It’s late August, and that means your child is excited (and maybe a little nervous) about heading back to school. The return to school can herald another annual event in most households — the arrival of cold and flu season.
If it seems like your kid always gets sick in the fall, you’re probably right. Children typically catch six to 10 colds a year. They tend to occur most often in the fall and winter, when little ones are indoors and exposed to more germs.
Likewise, other virus-borne diseases like the flu and COVID-19 are spread more easily indoors, especially when children are in close contact with each other. (And let’s face it, children aren’t always the best at covering sneezes or keeping their hands to themselves.)
You can’t prevent every cough or sniffle, but here are some strategies for keeping your little one as healthy as possible this school year.
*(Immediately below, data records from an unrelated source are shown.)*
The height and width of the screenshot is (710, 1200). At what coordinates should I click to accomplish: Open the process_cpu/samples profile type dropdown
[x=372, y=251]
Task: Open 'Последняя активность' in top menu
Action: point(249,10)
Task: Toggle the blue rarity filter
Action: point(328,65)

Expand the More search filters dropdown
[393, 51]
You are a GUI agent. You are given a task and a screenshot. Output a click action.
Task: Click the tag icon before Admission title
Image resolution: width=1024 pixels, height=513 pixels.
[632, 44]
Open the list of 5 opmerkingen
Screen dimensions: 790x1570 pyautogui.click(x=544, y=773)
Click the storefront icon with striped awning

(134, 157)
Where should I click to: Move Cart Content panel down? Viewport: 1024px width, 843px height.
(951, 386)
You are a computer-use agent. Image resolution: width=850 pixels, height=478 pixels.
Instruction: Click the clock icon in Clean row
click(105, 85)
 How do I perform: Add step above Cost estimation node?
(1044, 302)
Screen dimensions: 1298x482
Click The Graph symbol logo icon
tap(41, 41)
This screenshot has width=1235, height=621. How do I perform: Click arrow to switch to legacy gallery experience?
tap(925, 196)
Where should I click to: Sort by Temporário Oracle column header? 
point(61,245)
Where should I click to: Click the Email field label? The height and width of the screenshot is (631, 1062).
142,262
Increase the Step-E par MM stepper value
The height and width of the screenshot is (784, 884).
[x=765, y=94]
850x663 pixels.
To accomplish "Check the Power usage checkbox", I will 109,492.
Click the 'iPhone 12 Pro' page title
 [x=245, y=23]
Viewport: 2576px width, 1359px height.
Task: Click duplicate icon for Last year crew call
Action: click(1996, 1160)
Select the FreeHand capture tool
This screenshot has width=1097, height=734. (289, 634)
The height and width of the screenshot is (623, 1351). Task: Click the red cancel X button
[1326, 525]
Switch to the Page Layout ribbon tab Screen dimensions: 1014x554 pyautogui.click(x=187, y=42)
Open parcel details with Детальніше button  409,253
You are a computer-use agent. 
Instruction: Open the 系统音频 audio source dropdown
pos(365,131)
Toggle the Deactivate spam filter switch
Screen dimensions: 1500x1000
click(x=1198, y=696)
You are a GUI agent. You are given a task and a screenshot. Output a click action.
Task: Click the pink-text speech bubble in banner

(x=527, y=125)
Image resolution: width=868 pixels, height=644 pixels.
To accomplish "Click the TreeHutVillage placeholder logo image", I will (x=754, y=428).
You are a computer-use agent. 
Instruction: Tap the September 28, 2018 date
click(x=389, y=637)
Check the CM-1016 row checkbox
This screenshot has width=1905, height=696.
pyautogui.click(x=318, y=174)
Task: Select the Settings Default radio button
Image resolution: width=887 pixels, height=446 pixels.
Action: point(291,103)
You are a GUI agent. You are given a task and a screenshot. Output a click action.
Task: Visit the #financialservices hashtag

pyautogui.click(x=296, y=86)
Keep Up With Your Child’s Vaccines
Talk to your pediatrician about what vaccines your child needs — and when. The American Academy of Pediatrics recommends that children over six months old get an annual flu shot to protect against influenza, which is more serious than the common cold. Your pediatrician can also give you up-to-date information about the COVID-19 vaccine, and when it’s right for your child.
It’s also important to stay current with your child’s routine vaccination schedule, according to the Centers for Disease Control and Prevention (CDC). Vaccines help protect your child from common childhood diseases like measles, mumps, and chickenpox.
Reinforce Good Sleep Habits
Good sleep helps a child’s immunity, as the body rests and regenerates. During sleep, the body produces proteins that fight infection and reduce inflammation, according to the Cleveland Clinic. A good rule of thumb is that children between ages three and five need between 10 and 13 hours of sleep each night; those six to 12 need nine to 12 hours; and teenagers need eight to 10 hours.
Get Back to Healthy Eating
If your child’s summer fare consisted of more sweets than fruits and veggies, it’s time to get back on track with healthy meals. According to the Harvard Medical School, a well-balanced diet boosts your child’s immune system, helping them fight off germs.
Aim to fill half of your child’s plate with fruits and vegetables, then add whole grains and lean protein. Foods with calcium (like plain yogurt) and healthy fats (like olive oil) are important. It’s not easy, but try to limit your child’s sugar intake to the occasional treat of cookies or ice cream.
It’s best for your child to get their nutrients through a well-balanced diet, but talk to your pediatrician about possibly adding vitamins or other supplements if your child is a super-picky eater.
Review Your Child’s Handwashing Technique
There’s good reason to make sure your child is washing their hands properly. According to the Cleveland Clinic, 80% of infections are spread by touch. Washing your hands with warm water and soap removes bacteria and viruses that cause colds, flu, and lung infections.
Twenty seconds is the magic amount of time you should spend washing your hands to rid them of germs. For your child, that translates to singing the “ABC Song” once all the way through.
Children do best when they have a stable home environment and a predictable routine. Feeling stressed can actually lower a child’s ability to fight off germs.
Because the back-to-school period can be an anxious time for children, do your best to provide a calm, comforting environment at home. Start easing into the school routine a few weeks ahead of time (no more late summer nights) and talking about what to expect at school. Provide your child with stress-relieving activities like walks outside, trips to the playground, and time to play alone without feeling rushed.